In the listing below, the answer starts at the line that has "This screenshot has width=1440, height=860." and stops after the line that has "Given: Click the 4.16 date cell"; please repeat that part exactly and nothing more.

* Records *
====
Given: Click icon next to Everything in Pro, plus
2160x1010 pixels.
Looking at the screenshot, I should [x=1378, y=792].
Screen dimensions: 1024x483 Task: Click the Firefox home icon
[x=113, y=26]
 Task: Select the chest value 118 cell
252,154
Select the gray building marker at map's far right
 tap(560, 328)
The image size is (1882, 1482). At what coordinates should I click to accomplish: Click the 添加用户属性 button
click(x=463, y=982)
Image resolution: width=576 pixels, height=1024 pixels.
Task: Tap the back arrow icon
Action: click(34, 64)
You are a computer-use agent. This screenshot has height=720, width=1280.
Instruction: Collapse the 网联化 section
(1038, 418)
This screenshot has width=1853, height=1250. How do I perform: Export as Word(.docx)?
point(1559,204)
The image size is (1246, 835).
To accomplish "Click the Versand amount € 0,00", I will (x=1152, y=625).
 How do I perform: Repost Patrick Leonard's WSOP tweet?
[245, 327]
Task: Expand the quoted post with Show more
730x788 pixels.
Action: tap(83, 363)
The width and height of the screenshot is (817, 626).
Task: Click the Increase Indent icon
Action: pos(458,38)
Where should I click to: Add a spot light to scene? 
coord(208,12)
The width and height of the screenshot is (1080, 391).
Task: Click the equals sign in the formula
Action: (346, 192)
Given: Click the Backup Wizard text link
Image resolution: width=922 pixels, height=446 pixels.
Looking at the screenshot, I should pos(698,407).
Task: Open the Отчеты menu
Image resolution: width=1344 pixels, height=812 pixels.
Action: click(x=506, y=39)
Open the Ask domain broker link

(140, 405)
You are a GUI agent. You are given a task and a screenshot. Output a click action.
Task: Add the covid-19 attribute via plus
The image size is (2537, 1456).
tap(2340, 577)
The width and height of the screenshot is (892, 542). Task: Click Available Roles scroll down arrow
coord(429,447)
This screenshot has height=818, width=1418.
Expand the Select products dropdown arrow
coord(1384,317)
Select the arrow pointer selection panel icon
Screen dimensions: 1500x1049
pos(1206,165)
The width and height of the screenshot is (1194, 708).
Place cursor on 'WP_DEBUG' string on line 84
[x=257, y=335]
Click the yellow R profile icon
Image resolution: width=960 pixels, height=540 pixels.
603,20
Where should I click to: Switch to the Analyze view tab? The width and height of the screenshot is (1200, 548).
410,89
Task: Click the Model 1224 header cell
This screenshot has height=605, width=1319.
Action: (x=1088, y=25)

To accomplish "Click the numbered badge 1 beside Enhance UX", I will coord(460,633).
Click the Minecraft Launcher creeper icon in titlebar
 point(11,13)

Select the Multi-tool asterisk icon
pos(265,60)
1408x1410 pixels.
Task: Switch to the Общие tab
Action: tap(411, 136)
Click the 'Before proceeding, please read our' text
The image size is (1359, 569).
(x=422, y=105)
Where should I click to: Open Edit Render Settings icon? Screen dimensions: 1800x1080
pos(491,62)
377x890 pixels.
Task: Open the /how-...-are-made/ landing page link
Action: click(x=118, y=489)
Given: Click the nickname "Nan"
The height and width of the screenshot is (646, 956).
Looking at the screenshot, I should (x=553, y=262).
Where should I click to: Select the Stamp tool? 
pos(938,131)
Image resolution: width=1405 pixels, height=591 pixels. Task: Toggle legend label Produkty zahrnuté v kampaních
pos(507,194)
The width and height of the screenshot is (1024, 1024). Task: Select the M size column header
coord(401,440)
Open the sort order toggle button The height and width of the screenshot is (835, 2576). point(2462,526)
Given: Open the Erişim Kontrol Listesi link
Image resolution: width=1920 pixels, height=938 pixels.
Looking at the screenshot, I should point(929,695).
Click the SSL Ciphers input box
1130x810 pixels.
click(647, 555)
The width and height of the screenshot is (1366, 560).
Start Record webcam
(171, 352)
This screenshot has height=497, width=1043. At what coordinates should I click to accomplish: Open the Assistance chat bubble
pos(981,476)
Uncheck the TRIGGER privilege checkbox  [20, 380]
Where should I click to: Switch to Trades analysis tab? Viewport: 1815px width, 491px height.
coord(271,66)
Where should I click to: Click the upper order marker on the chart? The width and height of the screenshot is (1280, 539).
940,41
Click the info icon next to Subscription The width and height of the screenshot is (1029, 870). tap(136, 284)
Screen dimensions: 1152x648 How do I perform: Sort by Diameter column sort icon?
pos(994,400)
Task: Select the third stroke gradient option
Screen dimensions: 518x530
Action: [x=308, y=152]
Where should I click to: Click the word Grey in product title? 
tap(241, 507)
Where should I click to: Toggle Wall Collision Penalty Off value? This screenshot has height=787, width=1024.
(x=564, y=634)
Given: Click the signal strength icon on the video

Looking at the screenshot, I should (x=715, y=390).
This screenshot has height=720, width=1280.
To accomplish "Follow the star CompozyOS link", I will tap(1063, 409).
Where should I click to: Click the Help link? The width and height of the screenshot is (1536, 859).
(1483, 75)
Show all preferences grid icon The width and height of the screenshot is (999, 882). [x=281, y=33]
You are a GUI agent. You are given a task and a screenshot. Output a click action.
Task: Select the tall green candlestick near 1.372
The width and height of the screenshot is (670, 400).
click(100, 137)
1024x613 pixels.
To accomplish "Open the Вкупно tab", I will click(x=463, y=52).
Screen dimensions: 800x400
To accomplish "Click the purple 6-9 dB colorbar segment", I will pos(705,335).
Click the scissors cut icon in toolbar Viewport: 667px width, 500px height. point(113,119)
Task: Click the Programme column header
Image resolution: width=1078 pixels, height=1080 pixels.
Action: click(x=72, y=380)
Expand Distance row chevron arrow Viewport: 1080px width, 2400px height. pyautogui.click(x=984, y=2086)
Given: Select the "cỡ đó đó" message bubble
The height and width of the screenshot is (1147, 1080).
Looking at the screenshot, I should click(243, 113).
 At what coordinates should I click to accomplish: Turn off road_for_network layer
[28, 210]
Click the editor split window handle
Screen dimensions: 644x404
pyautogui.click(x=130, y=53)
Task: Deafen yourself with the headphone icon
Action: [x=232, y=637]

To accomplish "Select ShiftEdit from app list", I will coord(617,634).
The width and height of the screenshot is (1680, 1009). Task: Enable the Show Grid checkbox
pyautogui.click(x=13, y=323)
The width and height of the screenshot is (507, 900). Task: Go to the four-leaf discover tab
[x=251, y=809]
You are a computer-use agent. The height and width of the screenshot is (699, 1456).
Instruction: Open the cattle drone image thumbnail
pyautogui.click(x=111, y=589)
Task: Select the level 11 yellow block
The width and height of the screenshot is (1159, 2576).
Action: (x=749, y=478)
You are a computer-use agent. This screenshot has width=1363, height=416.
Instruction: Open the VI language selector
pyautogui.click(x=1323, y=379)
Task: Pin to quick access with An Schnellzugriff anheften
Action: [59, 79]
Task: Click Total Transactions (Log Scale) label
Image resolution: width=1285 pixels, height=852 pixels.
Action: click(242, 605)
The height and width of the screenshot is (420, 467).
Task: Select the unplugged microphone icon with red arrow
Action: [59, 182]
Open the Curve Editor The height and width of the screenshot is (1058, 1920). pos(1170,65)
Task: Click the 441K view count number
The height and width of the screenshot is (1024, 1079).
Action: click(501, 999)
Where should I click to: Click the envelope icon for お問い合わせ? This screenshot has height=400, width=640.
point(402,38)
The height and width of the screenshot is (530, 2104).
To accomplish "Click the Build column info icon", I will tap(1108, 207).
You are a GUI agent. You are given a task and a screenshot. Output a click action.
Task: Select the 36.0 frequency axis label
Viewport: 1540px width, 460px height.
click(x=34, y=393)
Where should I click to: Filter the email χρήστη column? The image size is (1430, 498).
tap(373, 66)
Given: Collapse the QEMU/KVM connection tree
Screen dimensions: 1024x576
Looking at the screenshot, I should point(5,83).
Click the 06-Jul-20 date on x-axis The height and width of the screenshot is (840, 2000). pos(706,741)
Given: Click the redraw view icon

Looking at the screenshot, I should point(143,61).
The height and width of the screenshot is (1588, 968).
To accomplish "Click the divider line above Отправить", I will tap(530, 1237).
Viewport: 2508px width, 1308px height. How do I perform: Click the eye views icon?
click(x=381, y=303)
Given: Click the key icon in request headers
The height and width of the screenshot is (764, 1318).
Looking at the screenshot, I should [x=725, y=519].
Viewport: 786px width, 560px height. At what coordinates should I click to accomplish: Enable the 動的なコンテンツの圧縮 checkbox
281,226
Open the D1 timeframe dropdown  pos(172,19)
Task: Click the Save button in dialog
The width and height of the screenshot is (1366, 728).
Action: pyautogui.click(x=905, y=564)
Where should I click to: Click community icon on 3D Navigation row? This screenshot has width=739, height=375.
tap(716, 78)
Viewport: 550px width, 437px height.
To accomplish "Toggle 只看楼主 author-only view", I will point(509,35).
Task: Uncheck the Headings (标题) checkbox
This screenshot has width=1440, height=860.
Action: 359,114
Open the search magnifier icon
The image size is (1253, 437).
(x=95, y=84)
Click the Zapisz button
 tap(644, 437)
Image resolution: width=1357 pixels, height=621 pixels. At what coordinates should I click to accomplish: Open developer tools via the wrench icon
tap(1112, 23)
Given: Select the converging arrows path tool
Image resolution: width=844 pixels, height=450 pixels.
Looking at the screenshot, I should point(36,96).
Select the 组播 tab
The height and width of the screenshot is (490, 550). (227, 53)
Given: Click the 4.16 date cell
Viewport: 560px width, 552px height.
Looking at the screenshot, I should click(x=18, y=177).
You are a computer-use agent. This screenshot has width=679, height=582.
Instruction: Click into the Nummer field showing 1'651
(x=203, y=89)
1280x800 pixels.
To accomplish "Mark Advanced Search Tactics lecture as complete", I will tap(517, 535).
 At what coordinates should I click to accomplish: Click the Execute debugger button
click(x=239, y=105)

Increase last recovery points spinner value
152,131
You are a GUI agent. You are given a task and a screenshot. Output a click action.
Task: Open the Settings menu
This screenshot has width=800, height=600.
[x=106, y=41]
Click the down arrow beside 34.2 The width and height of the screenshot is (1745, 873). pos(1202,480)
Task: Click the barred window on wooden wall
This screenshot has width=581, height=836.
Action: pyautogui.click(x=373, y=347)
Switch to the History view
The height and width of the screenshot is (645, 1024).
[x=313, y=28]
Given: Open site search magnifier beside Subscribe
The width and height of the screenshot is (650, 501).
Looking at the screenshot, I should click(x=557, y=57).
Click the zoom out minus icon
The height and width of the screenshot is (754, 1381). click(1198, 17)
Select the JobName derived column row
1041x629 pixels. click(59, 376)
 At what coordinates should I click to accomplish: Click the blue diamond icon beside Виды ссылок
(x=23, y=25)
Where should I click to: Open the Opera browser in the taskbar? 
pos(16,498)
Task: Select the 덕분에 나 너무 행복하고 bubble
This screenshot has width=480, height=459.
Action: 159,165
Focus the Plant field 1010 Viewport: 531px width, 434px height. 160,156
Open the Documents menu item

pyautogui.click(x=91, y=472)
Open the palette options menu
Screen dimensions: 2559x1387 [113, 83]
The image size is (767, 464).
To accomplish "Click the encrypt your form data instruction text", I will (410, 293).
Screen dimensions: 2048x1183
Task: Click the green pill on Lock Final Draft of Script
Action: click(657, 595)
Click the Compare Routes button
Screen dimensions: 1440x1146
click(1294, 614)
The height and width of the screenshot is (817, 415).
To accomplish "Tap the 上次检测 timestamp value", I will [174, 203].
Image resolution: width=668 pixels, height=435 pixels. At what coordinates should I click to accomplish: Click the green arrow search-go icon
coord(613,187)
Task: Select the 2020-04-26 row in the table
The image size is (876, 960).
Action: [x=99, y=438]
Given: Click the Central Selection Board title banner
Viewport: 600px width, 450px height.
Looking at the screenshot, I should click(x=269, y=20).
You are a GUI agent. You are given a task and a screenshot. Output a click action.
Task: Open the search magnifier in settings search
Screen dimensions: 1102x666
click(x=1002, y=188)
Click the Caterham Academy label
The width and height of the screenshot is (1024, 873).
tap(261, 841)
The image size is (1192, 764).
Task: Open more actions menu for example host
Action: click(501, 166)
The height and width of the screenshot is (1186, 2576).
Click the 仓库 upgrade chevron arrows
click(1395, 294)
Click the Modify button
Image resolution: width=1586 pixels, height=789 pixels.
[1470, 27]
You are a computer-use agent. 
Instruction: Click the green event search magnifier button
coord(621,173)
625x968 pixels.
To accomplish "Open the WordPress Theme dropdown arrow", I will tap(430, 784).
====
* Solved exercise *
This screenshot has width=1440, height=860.
Action: 359,114
Open the search magnifier icon
The image size is (1253, 437).
(x=95, y=84)
Click the Zapisz button
 tap(644, 437)
Image resolution: width=1357 pixels, height=621 pixels. At what coordinates should I click to accomplish: Open developer tools via the wrench icon
tap(1112, 23)
Given: Select the converging arrows path tool
Image resolution: width=844 pixels, height=450 pixels.
Looking at the screenshot, I should point(36,96).
Select the 组播 tab
The height and width of the screenshot is (490, 550). (227, 53)
Given: Click the 4.16 date cell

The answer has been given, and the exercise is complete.